● Record set
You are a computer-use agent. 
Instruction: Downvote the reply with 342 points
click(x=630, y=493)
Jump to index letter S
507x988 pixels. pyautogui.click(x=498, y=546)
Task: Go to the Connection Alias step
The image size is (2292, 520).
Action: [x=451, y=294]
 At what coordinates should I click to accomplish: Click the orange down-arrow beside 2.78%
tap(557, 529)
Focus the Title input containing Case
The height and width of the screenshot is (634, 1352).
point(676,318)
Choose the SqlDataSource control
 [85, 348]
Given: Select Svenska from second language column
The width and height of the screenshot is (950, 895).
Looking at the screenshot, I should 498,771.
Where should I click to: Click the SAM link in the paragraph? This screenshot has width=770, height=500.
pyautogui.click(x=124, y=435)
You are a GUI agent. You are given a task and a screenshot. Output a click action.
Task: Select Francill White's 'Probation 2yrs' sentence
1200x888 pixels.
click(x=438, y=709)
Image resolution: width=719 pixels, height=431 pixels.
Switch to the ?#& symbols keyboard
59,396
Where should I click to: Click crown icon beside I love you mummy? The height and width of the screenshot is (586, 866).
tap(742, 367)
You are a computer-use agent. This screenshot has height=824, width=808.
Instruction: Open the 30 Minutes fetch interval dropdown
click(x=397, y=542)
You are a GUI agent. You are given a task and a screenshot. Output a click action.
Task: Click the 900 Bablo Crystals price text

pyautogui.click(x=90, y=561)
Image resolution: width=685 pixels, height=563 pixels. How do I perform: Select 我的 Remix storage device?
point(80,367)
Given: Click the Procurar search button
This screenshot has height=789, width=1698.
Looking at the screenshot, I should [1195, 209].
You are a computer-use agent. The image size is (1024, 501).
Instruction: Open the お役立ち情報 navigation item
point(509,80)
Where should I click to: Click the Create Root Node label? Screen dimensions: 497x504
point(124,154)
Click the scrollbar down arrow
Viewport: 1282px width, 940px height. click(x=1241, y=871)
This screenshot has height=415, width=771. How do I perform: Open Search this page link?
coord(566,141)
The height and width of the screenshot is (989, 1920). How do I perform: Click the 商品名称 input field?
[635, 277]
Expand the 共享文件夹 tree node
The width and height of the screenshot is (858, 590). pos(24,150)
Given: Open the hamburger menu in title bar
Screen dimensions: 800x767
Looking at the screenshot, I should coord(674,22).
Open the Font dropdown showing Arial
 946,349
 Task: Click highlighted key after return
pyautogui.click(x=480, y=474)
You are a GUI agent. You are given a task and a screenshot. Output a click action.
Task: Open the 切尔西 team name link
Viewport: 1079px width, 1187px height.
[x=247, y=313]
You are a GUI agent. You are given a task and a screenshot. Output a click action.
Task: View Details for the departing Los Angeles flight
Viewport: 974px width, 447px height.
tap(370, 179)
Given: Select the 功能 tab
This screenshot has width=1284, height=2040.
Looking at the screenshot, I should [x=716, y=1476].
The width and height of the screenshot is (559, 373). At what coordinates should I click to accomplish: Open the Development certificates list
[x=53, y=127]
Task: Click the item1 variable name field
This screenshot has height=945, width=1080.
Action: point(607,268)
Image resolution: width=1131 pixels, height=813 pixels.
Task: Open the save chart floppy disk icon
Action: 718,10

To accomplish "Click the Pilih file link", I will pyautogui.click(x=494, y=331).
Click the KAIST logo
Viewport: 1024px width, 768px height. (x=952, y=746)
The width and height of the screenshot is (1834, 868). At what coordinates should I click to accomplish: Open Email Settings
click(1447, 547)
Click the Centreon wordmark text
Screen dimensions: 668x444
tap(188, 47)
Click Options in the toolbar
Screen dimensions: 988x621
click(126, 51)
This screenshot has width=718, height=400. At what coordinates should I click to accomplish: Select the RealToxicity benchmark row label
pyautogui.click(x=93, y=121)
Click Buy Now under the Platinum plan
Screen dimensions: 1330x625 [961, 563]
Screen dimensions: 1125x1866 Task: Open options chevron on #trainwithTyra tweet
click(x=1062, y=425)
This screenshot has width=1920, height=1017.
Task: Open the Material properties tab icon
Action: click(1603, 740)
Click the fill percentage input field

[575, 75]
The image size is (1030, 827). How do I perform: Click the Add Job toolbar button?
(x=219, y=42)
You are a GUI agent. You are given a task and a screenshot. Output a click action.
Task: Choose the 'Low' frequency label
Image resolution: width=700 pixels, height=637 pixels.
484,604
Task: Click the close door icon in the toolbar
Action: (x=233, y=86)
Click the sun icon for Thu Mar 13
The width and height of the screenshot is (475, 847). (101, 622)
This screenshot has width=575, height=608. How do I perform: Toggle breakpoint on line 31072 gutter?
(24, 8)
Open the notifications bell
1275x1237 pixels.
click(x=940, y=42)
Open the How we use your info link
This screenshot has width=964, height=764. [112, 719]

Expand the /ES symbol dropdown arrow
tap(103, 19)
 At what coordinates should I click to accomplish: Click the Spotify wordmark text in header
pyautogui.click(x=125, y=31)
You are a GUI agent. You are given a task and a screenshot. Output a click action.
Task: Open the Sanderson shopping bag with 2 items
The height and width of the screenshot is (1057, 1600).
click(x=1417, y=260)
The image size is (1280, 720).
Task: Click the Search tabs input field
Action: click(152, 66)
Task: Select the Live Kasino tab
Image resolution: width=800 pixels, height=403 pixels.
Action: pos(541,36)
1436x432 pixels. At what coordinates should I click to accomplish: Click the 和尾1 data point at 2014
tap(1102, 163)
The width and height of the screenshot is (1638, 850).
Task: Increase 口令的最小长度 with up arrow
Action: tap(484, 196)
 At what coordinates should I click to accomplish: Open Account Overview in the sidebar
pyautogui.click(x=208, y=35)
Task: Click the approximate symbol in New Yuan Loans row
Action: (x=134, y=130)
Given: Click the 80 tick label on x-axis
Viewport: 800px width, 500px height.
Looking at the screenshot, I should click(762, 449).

● Task statement
Going down from the first line of the entries above, restate each line word for word until the line holding "Given: Select Svenska" is done.

● Answer section
You are a computer-use agent. 
Instruction: Downvote the reply with 342 points
click(x=630, y=493)
Jump to index letter S
507x988 pixels. pyautogui.click(x=498, y=546)
Task: Go to the Connection Alias step
The image size is (2292, 520).
Action: [x=451, y=294]
 At what coordinates should I click to accomplish: Click the orange down-arrow beside 2.78%
tap(557, 529)
Focus the Title input containing Case
The height and width of the screenshot is (634, 1352).
point(676,318)
Choose the SqlDataSource control
 [85, 348]
Given: Select Svenska from second language column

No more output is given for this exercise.